[tz] Java & Rearguard
Guy Harris
guy at alum.mit.edu
Thu Jun 6 19:01:01 UTC 2019
On Jun 5, 2019, at 7:33 PM, Steve Summit <scs at eskimo.com> wrote:
> (As an aside: Is it my imagination, or was there a time when C
> had an array of 1, 2, or maybe more than 2 time zone strings,
> and you used tm_isdst as an index into them, such that tm_isdst
> functioned as a sort of an opaque token even though it had "dst"
> in its name?)
OK, time for another source dive!
V7:
https://minnie.tuhs.org/cgi-bin/utree.pl?file=V7/usr/src/libc/gen/timezone.c
had a timezone() function, which took an offset-in-minutes-from-UTC-with-west-of-UTC-being-positive argument and a "is this DST" argument, and looked up the zone in a table of North American time zone abbreviation names and returned either the result or, if it wasn't found, a string of the form "GMT{+,-}H:MM, with + being east of UTC and - being west of UTC.
4.2BSD:
https://minnie.tuhs.org/cgi-bin/utree.pl?file=4.2BSD/usr/src/lib/libc/gen/timezone.c
offered the same API, added some European and Australian time zones to the table, and allowed a TZNAME environment variable, of the form "std,dst", to be used to set the zone name.

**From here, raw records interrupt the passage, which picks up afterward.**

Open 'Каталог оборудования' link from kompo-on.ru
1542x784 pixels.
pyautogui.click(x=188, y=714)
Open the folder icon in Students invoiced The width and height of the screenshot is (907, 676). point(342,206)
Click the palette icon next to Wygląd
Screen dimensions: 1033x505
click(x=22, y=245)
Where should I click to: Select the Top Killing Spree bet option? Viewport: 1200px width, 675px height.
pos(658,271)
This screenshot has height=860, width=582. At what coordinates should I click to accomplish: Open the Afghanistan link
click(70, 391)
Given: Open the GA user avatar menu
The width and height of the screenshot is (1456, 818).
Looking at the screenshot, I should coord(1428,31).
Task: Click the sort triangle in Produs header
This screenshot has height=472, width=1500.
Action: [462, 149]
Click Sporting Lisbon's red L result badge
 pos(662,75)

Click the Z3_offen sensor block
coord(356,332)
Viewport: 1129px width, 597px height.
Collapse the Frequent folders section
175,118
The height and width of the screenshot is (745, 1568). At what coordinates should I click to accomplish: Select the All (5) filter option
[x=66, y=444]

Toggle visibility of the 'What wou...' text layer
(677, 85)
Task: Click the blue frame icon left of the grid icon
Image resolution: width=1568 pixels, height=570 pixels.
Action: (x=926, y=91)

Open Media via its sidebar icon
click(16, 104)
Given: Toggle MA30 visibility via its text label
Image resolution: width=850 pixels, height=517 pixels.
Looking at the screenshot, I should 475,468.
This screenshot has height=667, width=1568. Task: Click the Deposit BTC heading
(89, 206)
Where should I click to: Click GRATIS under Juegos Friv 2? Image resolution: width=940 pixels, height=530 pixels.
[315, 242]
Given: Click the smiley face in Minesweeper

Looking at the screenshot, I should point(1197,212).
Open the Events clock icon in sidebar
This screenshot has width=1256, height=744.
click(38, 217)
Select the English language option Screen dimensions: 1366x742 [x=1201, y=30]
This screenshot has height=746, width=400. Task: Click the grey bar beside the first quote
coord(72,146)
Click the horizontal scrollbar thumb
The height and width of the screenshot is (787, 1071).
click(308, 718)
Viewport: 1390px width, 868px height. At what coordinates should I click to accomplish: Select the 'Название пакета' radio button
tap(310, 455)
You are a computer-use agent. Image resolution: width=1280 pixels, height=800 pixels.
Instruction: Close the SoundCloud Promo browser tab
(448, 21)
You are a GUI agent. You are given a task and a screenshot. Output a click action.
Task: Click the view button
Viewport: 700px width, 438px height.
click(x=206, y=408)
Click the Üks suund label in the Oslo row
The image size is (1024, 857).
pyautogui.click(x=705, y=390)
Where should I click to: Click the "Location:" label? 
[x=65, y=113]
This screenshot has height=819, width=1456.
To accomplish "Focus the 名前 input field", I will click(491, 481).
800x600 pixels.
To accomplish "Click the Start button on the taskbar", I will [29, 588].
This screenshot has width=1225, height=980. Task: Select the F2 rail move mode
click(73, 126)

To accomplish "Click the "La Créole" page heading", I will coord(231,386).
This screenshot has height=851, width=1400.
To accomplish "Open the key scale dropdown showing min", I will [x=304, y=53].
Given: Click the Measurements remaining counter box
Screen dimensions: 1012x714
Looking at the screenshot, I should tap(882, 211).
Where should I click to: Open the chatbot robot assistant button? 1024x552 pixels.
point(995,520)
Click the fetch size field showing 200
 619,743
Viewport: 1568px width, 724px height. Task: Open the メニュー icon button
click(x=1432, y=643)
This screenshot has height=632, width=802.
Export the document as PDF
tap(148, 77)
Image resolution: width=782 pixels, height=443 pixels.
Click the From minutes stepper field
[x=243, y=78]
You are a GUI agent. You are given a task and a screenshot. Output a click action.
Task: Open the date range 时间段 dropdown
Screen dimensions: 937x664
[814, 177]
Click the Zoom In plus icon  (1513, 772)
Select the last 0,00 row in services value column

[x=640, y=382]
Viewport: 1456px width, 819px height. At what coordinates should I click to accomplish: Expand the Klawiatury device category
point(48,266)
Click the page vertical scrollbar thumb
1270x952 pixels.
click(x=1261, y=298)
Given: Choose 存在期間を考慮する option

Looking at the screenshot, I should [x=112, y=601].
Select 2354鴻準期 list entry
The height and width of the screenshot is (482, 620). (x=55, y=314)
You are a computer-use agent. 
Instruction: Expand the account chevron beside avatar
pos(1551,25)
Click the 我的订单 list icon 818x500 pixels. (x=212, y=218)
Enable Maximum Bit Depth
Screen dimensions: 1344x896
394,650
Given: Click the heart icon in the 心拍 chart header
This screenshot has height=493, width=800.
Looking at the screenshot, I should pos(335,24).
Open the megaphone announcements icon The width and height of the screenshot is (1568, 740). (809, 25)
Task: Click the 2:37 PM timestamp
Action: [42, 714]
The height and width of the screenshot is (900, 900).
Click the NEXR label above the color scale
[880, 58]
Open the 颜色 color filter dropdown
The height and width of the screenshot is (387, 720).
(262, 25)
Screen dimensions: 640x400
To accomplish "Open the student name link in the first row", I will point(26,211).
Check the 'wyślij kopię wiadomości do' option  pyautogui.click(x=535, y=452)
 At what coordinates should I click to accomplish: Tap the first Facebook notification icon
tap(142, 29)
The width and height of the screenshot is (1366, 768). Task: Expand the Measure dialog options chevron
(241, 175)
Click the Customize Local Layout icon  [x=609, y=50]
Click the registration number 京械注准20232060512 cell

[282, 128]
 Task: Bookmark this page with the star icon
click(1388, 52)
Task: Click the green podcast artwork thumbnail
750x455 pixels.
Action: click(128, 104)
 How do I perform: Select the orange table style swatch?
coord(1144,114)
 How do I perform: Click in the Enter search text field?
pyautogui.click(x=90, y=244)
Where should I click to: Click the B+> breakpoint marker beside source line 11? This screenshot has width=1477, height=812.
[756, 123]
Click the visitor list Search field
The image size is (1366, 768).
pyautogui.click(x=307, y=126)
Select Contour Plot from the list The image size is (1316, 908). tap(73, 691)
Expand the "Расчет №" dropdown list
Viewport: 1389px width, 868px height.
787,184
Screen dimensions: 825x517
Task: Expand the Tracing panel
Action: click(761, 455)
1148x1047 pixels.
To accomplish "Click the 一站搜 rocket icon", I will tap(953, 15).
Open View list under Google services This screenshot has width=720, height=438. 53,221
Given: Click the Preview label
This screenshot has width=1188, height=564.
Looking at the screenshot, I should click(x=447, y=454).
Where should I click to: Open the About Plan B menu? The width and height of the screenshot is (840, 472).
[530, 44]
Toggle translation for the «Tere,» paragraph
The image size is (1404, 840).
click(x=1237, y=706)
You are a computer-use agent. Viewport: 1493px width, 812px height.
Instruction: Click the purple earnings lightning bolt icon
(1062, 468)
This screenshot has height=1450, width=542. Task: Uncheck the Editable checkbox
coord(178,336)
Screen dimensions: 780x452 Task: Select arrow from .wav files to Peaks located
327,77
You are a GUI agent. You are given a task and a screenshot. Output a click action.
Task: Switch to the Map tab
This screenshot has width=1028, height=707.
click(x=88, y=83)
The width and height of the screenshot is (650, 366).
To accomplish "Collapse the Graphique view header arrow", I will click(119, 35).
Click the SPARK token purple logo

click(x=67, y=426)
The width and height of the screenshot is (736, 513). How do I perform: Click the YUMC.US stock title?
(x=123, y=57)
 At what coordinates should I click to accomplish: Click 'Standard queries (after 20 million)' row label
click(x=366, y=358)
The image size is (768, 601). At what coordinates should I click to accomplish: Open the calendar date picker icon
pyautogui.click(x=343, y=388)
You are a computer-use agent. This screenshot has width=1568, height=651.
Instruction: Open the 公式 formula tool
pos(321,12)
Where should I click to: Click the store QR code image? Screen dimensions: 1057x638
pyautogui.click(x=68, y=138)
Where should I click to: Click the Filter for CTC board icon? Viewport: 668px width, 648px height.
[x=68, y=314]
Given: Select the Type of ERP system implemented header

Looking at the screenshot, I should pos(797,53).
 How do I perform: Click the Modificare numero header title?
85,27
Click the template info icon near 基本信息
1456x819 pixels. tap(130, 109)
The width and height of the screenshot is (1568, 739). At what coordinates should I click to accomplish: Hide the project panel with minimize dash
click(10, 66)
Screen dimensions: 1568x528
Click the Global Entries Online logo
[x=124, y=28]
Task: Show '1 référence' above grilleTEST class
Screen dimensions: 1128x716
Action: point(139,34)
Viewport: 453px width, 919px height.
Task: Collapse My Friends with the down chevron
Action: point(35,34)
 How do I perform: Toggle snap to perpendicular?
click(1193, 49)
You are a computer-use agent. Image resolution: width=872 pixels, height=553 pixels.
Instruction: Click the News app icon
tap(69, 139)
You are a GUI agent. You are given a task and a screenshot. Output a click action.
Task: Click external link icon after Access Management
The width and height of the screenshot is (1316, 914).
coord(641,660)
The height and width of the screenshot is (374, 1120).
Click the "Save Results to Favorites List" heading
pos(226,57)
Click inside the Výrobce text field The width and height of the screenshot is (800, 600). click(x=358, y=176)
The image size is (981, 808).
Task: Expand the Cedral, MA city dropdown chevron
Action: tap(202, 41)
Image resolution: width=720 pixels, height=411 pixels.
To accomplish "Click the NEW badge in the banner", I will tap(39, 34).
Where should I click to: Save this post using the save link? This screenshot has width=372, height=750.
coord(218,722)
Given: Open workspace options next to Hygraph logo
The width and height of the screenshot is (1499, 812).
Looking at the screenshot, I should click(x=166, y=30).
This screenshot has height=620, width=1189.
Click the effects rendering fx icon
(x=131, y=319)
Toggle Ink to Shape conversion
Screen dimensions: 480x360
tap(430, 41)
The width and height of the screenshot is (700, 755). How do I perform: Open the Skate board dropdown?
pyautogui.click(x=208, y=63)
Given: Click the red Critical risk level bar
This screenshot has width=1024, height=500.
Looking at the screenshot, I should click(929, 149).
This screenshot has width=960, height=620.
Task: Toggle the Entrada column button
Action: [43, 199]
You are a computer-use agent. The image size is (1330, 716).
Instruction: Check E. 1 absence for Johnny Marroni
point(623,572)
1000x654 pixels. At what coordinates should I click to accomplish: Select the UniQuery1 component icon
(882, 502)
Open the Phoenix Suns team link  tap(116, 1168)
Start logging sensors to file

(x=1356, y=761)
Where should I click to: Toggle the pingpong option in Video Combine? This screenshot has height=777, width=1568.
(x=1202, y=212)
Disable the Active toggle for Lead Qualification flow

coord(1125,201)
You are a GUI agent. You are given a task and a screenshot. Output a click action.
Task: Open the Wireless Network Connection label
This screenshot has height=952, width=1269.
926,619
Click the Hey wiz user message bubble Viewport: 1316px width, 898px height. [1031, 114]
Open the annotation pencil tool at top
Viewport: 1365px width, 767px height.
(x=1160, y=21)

Dating back at least as far as System III:
https://minnie.tuhs.org/cgi-bin/utree.pl?file=SysIII/usr/src/lib/libc/pdp11/gen/ctime.c
the System Roman Numeral list of UNIXes had the tzname[] array, with 2 elements, the first of which was for "standard" time and the second of which was for "daylight saving" time. The System III man page for ctime():
https://minnie.tuhs.org/cgi-bin/utree.pl?file=SysIII/usr/src/man/man3/ctime.3c
doesn't explicitly say that you use tm_isdst as an index into tzname[], or that the first element is for "standard" time and the second is for "daylight saving" time, but
char *tzname[2] = {"EST", "EDT"};
somewhat suggests the latter.
The System Roman Numeral mechanism for getting the time zone name is what POSIX adopted.